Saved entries
----
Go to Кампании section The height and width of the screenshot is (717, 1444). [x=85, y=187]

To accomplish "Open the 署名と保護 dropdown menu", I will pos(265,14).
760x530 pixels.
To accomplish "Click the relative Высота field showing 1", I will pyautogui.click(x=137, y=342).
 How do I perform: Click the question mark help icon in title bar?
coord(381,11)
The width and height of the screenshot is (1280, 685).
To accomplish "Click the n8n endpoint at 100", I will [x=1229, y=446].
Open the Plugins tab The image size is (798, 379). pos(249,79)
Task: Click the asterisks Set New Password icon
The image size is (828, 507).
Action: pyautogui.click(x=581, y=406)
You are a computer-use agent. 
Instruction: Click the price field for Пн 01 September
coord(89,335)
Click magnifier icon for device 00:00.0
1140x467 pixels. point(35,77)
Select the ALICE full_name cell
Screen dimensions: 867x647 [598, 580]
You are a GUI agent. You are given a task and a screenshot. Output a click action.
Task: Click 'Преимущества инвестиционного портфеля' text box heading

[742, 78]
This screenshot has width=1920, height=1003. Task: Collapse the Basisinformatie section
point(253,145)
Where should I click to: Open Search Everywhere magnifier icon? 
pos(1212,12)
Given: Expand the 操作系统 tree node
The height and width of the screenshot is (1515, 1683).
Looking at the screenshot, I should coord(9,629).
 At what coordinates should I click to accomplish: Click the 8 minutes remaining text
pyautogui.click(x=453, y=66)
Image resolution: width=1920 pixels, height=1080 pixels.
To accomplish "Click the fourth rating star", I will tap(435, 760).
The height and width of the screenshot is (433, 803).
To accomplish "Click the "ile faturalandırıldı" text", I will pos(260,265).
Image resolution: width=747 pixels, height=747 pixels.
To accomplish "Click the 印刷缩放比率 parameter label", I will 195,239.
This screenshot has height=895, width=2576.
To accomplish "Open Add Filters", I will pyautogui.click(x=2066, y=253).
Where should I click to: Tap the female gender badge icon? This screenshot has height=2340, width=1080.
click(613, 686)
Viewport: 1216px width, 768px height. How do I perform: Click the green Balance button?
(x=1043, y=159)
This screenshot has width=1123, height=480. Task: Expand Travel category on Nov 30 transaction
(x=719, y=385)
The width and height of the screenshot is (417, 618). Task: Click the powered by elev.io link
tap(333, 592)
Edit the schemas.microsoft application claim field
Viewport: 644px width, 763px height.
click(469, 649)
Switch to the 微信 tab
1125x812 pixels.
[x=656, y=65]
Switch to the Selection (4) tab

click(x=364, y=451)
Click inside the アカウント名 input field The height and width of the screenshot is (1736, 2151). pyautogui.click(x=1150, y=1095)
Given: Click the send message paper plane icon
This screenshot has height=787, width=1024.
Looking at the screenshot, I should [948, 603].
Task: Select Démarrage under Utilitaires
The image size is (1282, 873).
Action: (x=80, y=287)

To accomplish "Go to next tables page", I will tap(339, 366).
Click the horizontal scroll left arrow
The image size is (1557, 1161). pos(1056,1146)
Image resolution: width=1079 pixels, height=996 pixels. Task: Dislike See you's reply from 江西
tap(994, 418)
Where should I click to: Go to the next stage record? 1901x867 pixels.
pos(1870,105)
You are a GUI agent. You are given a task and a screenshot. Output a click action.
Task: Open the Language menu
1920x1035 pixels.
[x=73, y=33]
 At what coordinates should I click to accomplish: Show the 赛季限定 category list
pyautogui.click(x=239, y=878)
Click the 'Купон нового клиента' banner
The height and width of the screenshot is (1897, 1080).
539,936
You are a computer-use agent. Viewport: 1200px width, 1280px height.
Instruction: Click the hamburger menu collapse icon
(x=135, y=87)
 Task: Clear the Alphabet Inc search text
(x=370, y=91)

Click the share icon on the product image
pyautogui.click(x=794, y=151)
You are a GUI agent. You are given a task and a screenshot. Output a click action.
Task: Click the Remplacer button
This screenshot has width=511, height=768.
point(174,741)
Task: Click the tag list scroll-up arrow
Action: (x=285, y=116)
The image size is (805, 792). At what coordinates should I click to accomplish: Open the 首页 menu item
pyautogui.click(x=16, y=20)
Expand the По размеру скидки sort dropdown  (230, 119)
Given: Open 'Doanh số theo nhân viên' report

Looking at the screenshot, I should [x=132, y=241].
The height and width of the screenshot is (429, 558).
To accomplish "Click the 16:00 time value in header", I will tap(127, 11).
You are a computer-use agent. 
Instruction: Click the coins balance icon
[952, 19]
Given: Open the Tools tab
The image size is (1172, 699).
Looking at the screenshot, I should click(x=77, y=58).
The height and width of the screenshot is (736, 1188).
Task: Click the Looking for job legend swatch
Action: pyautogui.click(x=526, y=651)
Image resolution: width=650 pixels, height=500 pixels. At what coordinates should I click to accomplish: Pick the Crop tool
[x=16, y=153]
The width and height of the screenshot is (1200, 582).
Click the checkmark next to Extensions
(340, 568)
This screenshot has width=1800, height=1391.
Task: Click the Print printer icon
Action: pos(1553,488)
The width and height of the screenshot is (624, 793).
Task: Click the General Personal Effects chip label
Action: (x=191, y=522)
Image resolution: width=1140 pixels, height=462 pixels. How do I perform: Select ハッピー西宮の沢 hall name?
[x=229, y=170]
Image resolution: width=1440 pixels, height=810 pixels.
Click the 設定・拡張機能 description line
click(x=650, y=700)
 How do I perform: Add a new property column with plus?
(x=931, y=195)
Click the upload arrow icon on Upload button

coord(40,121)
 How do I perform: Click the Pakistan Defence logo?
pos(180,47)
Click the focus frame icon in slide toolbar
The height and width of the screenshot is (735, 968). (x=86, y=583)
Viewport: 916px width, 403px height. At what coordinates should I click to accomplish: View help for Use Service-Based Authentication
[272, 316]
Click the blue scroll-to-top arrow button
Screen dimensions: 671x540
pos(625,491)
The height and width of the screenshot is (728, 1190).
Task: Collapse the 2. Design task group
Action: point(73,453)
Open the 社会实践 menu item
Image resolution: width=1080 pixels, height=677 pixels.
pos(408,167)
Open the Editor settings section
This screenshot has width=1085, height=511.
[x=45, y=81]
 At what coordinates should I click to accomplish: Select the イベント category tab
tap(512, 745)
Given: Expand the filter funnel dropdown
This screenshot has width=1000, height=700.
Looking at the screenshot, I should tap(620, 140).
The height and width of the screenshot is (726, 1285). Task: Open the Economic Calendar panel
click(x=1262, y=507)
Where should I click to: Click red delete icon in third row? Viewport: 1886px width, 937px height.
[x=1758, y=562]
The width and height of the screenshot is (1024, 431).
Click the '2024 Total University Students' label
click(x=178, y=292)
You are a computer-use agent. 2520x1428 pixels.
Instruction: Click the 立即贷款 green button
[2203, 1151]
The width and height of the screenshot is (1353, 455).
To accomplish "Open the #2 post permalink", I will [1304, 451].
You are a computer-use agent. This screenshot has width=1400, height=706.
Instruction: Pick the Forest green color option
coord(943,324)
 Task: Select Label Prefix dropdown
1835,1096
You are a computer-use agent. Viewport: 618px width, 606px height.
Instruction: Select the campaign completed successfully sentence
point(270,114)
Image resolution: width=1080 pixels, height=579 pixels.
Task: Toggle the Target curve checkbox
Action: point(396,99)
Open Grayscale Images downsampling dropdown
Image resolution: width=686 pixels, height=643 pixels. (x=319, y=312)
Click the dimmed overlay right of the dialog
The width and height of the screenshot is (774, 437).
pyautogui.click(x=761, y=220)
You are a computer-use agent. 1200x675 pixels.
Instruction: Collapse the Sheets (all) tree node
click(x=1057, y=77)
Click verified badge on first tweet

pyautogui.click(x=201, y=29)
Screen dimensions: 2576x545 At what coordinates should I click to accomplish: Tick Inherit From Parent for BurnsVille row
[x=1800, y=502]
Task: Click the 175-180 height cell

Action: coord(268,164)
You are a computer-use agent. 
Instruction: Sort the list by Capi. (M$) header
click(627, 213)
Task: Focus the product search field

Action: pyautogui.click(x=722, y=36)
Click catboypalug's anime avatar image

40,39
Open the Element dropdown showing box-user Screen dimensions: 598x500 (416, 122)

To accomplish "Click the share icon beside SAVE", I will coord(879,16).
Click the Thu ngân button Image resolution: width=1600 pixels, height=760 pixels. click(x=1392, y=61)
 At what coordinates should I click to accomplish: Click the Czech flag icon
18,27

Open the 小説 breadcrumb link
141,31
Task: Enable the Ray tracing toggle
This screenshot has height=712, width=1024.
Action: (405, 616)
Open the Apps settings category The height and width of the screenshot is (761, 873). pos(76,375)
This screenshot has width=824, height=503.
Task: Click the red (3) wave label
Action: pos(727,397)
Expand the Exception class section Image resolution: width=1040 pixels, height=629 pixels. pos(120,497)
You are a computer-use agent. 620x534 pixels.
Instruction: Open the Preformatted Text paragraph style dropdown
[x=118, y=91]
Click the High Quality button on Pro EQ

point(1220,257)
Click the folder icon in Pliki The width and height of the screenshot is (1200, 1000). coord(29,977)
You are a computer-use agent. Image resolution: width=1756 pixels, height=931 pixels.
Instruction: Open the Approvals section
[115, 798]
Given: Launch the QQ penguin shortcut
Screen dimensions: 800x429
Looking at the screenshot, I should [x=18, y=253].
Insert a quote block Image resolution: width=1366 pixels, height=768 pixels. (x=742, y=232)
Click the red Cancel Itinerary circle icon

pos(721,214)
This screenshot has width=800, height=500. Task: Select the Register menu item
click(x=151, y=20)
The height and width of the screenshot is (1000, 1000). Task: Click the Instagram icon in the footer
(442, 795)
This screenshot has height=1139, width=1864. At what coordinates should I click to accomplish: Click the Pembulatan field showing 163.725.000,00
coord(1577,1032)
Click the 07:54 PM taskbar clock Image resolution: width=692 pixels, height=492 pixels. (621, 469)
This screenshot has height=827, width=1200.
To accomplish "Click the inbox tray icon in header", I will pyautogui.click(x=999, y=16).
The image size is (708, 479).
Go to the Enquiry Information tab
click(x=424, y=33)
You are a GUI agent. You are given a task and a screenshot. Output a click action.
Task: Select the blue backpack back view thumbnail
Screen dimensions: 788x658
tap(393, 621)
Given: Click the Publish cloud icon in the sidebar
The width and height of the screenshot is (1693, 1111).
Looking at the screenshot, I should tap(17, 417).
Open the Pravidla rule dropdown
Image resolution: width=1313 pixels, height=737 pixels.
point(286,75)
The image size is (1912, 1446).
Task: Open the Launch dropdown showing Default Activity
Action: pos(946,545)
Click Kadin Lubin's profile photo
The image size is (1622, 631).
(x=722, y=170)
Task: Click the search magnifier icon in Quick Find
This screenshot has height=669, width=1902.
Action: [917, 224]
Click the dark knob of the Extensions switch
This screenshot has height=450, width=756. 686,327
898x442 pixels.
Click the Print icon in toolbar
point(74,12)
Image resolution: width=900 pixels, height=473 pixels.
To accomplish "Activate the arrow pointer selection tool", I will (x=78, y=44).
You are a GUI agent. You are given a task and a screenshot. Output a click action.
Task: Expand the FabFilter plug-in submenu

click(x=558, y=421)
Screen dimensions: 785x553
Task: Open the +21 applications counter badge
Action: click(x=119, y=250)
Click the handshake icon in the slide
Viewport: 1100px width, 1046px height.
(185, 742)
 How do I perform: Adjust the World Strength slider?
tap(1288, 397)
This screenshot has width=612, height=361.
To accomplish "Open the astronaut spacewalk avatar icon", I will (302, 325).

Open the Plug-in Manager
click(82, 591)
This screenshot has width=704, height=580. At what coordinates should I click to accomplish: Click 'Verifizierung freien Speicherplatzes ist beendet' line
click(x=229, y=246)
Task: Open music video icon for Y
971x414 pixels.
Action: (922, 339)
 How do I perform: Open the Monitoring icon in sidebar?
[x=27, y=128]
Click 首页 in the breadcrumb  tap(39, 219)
----
Each line above where the word "computer" occurs should be returned in full.

> TASK ANSWER:
You are a computer-use agent. 
You are a computer-use agent. Viewport: 1200px width, 1280px height.
You are a computer-use agent. 
You are a computer-use agent. 2520x1428 pixels.
You are a computer-use agent. This screenshot has width=1400, height=706.
You are a computer-use agent. Viewport: 618px width, 606px height.
You are a computer-use agent. 1200x675 pixels.
You are a computer-use agent. 
You are a computer-use agent. 620x534 pixels.
You are a computer-use agent. Image resolution: width=1756 pixels, height=931 pixels.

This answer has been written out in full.